According to the announcement, it would be housed at a facility where its stay may be extended because magpies have been known to live up to 30 years. Taking the chick home was “the worst possible thing that [the couple] could have done,” according to Griffith University professor Jones, who has authored a book about his own experience rearing a magpie. There is a difference between letting birds walk around your property and bringing them inside your home, he said, adding that feeding birds is popular in Australia, where “every second person you meet is feeding a magpie somewhere.” “Taking wild animals and keeping them as pets is not a smart idea. There are strict regulations about that kind of stuff since it is not something that should be advised, according to Jones. However, because Peggy and Molly have grown to be a family pet, the DESI’s return would be ideal.

“The authorities could state that after careful consideration, we have determined that returning the magpie to its family is the best course of action for its welfare,” he added. The CEO of Wildlife Rescue Australia, Bernard Ashcroft, stated that there is an excellent reason why it is illegal for individuals to keep wild animals as pets. “Having a magpie just because it appeals to someone is inappropriate. They might do some damage if they don’t know what they’re doing,” he warned. “Nutritional needs vary among different birds.” On Thursday, the agency issued a second statement in which it admitted that Molly’s surrender was an “emotive issue.”
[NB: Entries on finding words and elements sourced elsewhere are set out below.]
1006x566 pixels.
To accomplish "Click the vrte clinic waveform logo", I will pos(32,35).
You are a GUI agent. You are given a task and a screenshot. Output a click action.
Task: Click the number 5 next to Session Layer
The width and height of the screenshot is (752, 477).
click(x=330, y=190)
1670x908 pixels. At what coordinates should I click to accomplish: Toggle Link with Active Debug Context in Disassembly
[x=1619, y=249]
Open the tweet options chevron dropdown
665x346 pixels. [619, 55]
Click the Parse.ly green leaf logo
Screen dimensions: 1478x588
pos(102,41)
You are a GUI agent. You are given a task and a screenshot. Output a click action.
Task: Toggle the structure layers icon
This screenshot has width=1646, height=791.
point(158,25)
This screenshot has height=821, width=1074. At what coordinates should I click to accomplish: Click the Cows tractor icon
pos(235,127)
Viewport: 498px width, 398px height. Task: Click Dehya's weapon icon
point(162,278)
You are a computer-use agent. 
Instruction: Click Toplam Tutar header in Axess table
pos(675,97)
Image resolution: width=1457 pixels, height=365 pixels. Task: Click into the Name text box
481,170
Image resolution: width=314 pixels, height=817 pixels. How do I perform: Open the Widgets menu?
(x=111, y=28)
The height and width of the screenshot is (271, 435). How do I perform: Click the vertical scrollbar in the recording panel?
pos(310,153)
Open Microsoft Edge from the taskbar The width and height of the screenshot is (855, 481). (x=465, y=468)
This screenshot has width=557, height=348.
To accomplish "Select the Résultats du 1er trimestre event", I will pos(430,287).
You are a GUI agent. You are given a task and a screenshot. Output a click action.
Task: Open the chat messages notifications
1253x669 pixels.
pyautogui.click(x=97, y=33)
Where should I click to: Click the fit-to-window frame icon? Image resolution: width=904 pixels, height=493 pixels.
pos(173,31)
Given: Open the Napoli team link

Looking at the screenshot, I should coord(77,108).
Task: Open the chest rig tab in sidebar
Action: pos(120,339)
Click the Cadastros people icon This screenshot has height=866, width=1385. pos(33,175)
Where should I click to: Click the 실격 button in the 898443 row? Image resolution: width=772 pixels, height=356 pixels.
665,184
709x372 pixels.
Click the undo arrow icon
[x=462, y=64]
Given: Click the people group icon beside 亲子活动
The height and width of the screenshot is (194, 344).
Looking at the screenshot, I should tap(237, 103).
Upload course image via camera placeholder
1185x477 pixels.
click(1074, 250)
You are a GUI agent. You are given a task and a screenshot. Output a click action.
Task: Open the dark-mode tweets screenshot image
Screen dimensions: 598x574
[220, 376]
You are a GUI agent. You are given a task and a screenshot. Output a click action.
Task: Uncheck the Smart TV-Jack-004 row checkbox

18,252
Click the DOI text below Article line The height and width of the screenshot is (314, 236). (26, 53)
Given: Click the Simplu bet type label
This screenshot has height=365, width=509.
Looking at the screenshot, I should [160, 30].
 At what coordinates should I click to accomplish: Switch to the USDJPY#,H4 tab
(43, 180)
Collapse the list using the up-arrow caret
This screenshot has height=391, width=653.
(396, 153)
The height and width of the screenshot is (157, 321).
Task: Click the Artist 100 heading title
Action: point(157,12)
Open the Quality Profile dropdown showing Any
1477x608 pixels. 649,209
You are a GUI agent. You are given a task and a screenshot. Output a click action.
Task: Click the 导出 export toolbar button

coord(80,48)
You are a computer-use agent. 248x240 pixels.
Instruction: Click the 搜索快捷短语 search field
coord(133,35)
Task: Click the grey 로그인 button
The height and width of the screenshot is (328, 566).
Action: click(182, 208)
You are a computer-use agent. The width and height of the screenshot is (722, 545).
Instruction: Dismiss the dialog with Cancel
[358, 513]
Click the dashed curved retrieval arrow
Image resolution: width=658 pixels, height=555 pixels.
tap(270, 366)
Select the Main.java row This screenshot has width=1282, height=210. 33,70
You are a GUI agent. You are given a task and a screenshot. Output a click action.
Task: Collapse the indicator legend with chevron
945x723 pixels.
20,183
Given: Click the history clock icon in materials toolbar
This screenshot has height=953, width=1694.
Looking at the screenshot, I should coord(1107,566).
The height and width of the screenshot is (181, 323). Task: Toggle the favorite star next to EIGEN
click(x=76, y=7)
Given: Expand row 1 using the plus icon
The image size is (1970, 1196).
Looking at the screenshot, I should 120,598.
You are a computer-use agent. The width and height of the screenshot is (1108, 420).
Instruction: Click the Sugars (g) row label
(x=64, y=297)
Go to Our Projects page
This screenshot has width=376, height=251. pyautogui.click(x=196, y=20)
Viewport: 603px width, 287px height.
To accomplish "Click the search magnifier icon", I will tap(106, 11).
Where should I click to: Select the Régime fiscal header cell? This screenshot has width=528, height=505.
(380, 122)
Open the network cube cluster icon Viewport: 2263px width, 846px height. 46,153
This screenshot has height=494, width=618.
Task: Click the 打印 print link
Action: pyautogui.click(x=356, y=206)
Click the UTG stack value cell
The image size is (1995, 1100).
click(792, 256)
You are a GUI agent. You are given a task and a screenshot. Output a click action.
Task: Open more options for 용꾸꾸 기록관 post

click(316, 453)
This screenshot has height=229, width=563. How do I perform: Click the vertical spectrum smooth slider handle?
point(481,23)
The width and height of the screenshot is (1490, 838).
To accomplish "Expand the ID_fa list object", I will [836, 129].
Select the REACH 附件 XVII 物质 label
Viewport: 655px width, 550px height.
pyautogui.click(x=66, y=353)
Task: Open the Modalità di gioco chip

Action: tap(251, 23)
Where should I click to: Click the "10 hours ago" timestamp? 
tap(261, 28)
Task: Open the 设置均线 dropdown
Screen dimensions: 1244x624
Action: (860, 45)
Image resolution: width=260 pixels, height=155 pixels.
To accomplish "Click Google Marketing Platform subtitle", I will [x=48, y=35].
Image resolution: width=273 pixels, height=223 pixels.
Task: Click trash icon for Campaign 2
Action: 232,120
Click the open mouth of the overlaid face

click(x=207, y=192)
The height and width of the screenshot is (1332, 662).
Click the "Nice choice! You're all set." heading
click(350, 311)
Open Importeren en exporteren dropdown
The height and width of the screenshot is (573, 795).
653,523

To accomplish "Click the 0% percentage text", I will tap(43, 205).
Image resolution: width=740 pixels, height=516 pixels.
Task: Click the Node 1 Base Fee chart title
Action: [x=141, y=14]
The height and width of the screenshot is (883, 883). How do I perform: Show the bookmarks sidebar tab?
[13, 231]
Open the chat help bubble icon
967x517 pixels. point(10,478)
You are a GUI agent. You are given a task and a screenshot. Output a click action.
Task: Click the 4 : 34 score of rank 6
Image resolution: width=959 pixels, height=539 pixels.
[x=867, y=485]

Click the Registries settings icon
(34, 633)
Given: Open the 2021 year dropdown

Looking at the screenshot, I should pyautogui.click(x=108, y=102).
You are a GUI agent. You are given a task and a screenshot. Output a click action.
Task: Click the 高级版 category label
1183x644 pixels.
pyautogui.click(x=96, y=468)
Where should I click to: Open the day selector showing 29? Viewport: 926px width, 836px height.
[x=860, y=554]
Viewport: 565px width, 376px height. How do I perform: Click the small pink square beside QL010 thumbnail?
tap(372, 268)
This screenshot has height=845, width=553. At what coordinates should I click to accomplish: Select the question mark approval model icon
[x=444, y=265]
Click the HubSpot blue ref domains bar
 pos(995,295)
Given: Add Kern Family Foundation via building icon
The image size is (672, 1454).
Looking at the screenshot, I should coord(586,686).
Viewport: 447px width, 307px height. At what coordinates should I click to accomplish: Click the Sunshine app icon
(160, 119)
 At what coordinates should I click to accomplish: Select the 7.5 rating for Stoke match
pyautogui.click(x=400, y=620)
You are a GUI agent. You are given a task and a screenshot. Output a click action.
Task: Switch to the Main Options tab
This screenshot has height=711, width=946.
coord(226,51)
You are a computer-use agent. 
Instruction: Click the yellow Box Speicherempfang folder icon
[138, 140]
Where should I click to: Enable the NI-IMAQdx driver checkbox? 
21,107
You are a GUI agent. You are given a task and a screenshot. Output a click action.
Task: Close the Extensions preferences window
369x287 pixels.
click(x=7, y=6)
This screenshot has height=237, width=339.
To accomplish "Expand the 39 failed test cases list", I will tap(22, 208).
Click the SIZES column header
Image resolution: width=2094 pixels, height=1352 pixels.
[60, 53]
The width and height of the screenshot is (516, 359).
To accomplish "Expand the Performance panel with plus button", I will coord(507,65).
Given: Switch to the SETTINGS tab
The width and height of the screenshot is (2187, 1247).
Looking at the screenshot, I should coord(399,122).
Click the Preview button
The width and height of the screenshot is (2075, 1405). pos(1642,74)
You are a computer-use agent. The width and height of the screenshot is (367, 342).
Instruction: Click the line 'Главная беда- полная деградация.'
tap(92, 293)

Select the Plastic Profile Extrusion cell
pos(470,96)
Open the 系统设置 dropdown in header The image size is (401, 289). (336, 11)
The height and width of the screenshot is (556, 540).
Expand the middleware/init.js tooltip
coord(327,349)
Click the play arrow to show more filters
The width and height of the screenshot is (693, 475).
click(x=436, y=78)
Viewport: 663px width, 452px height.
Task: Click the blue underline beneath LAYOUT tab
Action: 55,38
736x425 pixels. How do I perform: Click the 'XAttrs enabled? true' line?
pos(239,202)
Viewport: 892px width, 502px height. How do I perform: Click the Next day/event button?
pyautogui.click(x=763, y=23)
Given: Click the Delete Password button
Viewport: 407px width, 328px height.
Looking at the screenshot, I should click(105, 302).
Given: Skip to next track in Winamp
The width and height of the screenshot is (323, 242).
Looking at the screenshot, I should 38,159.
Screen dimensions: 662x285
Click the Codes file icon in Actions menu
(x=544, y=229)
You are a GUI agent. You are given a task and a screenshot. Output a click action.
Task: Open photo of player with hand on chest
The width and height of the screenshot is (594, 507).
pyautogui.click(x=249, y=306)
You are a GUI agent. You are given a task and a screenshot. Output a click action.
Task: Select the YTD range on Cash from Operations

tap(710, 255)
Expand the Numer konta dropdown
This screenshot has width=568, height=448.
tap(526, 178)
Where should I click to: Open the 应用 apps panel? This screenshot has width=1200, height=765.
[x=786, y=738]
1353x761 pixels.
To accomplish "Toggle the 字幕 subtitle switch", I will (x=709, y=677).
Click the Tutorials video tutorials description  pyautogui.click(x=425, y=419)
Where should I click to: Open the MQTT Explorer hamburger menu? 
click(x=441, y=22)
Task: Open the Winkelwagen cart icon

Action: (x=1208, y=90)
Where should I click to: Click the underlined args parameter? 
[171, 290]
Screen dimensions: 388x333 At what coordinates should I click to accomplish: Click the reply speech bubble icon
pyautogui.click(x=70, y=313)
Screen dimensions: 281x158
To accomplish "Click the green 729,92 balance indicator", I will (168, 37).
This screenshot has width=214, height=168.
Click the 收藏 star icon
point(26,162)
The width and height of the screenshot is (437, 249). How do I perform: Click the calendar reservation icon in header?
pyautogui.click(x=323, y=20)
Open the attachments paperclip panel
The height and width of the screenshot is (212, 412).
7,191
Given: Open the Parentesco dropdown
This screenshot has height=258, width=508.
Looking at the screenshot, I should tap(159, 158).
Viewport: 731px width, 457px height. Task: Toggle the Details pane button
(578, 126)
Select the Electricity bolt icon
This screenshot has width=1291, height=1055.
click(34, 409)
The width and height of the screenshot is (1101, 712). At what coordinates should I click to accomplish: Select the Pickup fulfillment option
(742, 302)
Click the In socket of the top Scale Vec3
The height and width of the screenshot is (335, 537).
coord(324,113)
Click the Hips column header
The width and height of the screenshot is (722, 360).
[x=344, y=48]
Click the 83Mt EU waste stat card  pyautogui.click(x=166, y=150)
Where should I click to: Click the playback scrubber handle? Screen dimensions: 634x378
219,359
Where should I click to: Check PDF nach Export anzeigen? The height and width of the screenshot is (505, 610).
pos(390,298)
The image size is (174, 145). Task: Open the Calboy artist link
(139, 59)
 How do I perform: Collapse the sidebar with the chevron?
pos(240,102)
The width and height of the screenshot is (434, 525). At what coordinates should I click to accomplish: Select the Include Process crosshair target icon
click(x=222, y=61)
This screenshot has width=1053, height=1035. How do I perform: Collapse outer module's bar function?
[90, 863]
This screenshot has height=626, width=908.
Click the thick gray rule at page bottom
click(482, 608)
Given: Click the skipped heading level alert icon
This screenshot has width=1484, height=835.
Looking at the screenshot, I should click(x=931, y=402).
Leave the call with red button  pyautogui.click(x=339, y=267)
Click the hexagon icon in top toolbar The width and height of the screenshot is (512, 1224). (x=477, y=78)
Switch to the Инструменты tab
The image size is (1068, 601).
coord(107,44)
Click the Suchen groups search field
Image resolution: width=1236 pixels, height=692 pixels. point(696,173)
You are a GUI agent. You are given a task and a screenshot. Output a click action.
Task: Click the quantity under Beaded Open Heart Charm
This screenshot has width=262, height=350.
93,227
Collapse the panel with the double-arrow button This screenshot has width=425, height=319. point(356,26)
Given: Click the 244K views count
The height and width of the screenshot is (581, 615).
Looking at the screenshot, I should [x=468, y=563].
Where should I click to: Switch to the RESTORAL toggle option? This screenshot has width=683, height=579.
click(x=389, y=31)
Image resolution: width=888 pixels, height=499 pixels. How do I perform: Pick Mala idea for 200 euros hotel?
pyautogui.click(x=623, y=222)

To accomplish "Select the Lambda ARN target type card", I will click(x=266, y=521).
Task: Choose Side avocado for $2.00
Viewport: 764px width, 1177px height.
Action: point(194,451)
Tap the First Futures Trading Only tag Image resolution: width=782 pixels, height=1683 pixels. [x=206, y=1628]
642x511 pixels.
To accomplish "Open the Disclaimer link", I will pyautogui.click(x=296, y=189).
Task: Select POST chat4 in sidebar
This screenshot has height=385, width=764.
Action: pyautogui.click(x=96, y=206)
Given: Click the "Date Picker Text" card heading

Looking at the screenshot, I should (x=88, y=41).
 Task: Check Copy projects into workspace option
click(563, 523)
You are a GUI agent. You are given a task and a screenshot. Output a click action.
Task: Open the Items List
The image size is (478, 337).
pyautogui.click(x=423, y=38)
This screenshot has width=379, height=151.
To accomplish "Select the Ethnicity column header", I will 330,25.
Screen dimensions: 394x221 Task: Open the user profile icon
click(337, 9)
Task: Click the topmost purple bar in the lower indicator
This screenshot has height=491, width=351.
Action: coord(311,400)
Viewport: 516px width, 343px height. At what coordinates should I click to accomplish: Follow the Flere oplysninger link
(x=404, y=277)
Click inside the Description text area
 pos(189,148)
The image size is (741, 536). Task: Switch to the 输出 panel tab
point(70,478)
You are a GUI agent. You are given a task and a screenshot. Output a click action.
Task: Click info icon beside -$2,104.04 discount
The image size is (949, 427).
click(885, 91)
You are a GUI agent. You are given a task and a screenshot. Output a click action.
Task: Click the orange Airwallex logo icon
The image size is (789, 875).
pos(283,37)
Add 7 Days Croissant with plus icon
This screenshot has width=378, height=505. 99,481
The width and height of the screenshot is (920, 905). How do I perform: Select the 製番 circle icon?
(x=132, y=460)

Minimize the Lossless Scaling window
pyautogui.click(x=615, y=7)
The statement read, “The continued welfare of the magpie is our top priority. The bird is safe, undergoing rehabilitation, and has full access to veterinary care.” According to the agency, it was looking into legal alternatives for Molly’s future living circumstances. Despite serving as environment minister previously, the premier was a strong supporter of the bird’s restoration to the Gold Coast family. He urged “common sense” to win out in March, stating that the bird should be returned to Juliette and Reece, who had been taking care of it since 2020 after they were accused of stealing it from the wild without a license, permission, or other authorization. Wildlife specialists, who think the bird was housed “illegally” at the site, were incensed by his words. Speaking on the condition of anonymity, sources inside the state environment agency (DESI) said they were “thrown under a bus” when Miles weighed in on the situation and seemed to undercut their attempts to give the bird a fresh lease on life. 

According to the ABC, Miles disputes giving in to pressure from social media to become involved in the case, saying instead that it was a “common sense” move. “The choice between having Molly in a sanctuary or worse still, euthanased, versus being in a home where he’s cared by carers that care for [him] as well as surrounded by other animals, I think it’s a better outcome,” the premier stated. “Either a sanctuary or euthanasia is required under the laws. I wouldn’t want any of that to occur.” Just hours after Peggy and Molly were reunited, two additional pictures of Peggy and Molly appeared online on Tuesday. Queensland Premier Stephen Miles subsequently paid the family a surprise visit at their house.

In a video posted to his TikTok profile, Miles can be seen inside the family house, petting Molly on his shoulder and giving Peggy a back rub. “Stopped by to visit a friend. “I appreciate being invited to meet Peggy and Molly and Ruby by Reece and Juliette,” the caption says.